Tuesday 18 April 2023

Doing qualitative research at scale?

Qualitative research usually involves much smaller sample sizes than quantitative research. That is typically a necessary response to the differences in the nature of the research. Quantitative research analyses datasets in such a way that a dataset that is ten times larger does not take ten times as long to analyse. In contrast, qualitative research takes much longer when the number of research participants is greater. In other words, quantitative research scales much easier than qualitative research does.

The main constraint that makes qualitative research less scalable than quantitative research is researcher time and effort. In qualitative research, every interview, focus group, participant observation, or whatever the unit of analysis is, must be analysed individually by the researcher. Unlike quantitative research, this process cannot be automated easily. Sure, there are tools to help with coding qualitative data, but they help with the management of the process, more so than the analysis itself. On top of that, different researchers may code the data in slightly different ways, meaning that it is not easy to increase the size of qualitative research by simply increasing the number of team members. The larger the qualitative research team, the larger the discrepancies between different coders are likely to be.
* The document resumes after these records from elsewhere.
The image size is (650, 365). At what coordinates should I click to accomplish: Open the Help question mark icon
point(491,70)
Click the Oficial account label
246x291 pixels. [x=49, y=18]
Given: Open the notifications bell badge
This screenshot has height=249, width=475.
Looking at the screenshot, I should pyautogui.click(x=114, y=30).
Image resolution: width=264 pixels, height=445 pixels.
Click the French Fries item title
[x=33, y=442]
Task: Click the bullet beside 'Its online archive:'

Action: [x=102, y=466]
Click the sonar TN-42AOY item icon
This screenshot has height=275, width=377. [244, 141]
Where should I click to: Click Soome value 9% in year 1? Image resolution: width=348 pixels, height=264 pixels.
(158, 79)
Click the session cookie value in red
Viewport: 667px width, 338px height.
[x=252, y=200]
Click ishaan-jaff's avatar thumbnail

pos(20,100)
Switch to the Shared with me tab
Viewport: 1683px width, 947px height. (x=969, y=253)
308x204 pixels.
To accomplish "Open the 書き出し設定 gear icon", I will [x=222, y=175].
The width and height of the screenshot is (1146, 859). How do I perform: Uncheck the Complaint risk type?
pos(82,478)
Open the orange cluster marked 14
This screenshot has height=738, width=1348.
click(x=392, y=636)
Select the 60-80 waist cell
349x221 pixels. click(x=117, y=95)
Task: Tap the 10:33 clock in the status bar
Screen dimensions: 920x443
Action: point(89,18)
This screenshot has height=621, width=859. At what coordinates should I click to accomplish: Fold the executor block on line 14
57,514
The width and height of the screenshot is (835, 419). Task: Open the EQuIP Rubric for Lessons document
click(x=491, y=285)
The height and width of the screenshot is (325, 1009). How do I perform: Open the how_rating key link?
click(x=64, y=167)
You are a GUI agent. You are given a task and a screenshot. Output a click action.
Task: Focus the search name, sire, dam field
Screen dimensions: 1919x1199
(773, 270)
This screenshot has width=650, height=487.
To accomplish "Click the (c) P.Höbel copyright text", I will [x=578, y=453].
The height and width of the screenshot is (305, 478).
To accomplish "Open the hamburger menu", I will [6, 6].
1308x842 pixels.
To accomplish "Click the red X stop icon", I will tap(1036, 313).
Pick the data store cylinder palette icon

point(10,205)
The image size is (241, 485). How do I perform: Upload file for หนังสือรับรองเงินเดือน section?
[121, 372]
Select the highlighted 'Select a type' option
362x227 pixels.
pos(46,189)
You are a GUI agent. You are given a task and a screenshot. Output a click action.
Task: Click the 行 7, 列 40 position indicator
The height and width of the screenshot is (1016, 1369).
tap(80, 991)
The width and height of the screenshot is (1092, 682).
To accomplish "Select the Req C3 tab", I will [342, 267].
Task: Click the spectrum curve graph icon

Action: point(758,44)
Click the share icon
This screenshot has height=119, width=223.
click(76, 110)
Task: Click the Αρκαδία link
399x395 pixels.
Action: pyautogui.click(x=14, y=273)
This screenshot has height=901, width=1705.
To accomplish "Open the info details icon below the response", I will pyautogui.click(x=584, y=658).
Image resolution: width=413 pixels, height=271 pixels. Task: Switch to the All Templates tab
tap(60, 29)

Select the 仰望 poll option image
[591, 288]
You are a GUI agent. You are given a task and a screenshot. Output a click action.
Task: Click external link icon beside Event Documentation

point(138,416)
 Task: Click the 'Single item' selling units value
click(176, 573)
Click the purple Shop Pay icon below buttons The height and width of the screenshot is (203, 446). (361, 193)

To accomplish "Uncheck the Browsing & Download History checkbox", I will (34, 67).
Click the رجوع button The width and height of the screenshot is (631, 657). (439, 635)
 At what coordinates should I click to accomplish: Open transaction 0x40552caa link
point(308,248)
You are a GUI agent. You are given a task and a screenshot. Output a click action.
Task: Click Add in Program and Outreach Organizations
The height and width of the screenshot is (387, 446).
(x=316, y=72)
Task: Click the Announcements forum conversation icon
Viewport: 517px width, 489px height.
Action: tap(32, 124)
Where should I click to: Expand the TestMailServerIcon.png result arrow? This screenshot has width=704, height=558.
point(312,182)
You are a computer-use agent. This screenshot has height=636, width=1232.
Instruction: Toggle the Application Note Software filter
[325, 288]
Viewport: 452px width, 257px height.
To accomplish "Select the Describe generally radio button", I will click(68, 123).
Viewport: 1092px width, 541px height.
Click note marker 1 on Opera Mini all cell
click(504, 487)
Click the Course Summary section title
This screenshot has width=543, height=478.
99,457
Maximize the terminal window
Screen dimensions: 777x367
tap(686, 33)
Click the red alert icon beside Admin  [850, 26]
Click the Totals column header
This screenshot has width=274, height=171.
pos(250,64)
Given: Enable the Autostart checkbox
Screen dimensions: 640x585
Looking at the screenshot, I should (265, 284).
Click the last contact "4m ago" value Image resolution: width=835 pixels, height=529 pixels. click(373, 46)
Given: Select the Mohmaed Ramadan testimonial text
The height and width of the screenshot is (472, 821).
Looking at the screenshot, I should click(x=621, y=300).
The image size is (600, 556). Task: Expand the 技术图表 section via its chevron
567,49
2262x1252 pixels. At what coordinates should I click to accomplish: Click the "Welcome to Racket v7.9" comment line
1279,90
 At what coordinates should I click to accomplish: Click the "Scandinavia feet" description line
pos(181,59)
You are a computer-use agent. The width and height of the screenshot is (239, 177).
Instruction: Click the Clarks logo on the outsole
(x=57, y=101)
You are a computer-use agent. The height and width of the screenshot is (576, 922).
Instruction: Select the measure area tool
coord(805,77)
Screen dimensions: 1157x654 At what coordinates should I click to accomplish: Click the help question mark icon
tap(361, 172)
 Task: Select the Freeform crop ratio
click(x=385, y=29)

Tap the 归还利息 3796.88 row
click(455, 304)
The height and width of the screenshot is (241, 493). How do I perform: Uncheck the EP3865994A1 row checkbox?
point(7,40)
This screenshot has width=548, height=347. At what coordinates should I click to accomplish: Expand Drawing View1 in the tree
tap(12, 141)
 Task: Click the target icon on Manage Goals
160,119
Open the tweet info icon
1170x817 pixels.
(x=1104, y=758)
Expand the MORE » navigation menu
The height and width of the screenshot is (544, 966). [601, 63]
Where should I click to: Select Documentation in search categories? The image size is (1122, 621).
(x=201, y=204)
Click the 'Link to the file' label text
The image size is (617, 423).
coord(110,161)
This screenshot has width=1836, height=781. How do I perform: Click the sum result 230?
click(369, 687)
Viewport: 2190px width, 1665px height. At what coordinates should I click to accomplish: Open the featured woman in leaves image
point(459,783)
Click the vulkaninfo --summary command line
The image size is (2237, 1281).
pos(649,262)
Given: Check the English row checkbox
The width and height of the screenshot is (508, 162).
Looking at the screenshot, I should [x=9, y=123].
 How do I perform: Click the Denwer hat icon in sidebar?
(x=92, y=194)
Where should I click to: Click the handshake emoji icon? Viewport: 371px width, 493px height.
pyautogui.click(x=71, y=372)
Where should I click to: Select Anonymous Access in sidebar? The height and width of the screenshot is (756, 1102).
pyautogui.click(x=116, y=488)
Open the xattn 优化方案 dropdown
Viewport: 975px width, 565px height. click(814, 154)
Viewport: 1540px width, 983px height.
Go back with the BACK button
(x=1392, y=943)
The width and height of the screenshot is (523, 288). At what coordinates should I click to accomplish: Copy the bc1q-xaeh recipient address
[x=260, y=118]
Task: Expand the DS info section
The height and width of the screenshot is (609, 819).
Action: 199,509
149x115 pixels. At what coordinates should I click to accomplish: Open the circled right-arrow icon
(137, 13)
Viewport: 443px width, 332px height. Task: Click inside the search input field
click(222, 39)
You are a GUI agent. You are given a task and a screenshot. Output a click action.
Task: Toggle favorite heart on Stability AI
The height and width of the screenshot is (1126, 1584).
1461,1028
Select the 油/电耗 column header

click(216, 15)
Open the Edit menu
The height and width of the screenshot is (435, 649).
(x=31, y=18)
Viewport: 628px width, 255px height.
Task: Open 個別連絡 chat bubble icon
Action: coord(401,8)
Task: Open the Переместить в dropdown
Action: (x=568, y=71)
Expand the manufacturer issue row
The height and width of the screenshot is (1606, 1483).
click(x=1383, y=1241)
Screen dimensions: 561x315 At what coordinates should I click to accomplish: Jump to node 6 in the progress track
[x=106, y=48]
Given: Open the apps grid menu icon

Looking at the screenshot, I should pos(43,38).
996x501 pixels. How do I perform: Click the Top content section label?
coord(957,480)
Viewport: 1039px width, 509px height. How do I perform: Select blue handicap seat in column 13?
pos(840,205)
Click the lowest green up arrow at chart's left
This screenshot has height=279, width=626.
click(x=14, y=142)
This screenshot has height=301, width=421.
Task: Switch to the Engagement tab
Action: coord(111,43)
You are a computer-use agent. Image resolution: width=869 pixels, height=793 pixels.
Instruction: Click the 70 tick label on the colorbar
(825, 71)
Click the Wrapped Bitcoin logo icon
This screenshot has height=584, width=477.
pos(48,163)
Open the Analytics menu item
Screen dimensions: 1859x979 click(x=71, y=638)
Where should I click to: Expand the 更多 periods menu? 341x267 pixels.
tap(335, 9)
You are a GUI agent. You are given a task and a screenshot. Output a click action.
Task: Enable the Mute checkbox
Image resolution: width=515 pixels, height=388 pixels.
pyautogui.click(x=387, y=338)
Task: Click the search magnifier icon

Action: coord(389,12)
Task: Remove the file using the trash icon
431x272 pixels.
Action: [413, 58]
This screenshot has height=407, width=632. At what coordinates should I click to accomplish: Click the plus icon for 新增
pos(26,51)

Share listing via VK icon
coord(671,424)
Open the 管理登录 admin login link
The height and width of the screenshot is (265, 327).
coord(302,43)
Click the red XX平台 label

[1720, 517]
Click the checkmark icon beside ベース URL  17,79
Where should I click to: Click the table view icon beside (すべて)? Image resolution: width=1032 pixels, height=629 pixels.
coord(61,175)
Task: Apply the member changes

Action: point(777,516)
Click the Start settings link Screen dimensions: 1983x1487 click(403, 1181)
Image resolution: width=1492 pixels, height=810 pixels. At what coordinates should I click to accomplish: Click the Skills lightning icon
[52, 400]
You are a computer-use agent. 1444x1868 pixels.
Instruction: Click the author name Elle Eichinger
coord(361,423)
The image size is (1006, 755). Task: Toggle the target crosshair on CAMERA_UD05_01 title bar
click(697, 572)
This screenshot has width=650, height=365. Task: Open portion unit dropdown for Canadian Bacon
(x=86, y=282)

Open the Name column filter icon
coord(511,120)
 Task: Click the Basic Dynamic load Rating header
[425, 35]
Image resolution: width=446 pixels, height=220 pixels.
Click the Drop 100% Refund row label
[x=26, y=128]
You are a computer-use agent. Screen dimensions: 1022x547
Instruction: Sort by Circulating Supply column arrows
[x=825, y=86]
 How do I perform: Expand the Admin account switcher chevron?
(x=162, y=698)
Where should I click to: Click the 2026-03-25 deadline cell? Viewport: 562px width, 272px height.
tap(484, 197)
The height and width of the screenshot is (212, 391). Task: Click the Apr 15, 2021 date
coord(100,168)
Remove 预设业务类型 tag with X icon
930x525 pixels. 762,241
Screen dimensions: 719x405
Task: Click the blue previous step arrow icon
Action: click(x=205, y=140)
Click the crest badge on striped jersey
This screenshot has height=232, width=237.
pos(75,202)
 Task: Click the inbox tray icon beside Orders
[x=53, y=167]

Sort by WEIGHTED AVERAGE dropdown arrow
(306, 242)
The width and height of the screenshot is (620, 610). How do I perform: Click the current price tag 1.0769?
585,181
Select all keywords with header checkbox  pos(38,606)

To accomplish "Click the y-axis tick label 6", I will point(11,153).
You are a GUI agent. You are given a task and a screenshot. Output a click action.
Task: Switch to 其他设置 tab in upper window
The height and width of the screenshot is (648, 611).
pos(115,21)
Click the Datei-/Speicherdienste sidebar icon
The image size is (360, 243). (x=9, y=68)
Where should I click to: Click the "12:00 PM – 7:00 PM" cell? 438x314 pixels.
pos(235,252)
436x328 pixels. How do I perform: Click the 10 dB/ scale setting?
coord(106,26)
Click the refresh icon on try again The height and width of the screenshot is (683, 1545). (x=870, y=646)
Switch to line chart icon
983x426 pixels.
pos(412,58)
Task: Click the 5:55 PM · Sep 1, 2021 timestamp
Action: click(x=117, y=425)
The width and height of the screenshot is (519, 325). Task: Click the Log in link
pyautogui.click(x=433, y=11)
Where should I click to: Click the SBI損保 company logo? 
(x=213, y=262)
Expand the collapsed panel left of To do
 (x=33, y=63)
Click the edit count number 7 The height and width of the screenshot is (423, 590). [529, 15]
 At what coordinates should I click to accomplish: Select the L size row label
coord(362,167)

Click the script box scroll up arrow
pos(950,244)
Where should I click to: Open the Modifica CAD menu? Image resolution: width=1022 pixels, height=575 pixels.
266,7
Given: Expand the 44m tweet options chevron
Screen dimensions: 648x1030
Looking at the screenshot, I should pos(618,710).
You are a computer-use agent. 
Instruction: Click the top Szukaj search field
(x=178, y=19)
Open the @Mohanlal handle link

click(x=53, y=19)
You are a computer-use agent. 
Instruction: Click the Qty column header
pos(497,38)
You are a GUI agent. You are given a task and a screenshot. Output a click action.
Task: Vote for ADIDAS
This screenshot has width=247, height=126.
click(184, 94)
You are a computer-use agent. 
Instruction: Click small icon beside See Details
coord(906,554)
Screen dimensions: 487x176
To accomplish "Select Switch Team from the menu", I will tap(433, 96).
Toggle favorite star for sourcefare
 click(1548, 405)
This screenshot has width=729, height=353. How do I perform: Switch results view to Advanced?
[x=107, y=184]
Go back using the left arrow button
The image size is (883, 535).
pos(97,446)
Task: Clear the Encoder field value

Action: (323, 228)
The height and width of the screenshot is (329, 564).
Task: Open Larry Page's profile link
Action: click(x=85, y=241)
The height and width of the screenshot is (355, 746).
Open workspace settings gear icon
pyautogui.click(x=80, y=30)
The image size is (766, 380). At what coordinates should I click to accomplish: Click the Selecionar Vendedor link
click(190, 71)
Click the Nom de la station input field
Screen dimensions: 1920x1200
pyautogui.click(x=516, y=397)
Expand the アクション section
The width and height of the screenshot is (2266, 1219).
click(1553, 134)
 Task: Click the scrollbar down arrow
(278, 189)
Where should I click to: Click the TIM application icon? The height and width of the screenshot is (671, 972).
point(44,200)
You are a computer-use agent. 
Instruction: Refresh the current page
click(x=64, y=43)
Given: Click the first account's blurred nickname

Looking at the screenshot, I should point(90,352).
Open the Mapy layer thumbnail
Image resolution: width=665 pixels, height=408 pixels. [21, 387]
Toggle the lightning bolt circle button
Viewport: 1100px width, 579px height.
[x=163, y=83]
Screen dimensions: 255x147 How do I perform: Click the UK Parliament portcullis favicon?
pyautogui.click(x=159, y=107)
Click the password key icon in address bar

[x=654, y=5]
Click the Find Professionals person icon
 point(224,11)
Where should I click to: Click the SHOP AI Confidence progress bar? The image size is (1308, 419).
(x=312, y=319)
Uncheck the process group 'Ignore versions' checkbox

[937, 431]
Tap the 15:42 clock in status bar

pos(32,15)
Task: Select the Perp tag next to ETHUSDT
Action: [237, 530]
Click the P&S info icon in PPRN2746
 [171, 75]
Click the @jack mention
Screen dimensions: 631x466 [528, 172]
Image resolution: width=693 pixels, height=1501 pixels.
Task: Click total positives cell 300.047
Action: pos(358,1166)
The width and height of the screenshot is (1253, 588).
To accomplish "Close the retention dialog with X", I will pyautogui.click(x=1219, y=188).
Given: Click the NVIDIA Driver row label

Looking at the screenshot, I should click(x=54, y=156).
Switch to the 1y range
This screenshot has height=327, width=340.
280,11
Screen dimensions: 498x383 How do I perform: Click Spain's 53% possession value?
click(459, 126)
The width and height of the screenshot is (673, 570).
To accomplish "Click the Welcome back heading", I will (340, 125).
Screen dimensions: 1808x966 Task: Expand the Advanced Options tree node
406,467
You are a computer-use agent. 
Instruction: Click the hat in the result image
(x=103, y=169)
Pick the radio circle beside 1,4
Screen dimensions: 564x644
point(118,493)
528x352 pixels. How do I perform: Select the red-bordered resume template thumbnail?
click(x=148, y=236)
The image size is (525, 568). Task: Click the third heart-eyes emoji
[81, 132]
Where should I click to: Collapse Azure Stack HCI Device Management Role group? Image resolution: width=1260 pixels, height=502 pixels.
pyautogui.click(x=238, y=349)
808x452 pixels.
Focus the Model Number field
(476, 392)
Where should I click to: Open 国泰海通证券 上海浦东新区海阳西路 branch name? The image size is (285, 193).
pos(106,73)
But, what if there was a way to easily scale qualitative research, allowing a smaller number of researchers (perhaps even one) to analyse a larger number of observations? Wouldn't that be great? That is the premise behind this paper, discussed in a relatively accessible way in this blog post on the Development Impact blog by Julian Ashwin and Vijayendra Rao (two of the seven co-authors of the paper). Specifically, they:

...develop a “supervised” [Natural Language Processing] method that allows open-ended interviews, and other forms of text, to be analyzed using interpretative human coding. As supervised methods require documents to be “labelled”, we use interpretative human coding to generate these labels, thus following the logic of traditional qualitative analysis as closely as possible. Briefly, a sub-sample of the transcripts of open-ended interviews are coded by a small team of trained coders who read the transcripts, decide on a “coding-tree,” and then code the transcripts using qualitative analysis software which is designed for this purpose. This human coded sub-sample is then used as a training set to predict the codes on the full, statistically representative sample. The annotated data on the “enhanced” sample is then analyzed using standard statistical analysis, correcting for the additional noise introduced by the predictions. Our method allows social scientists to analyze representative samples of open-ended qualitative interviews, and to do so by inductively creating a coding structure that emerges from a close, human reading of a sub-sample of interviews that are then used to predict codes on the larger sample. We see this as an organic extension of traditional, interpretative, human-coded qualitative analysis, but done at scale.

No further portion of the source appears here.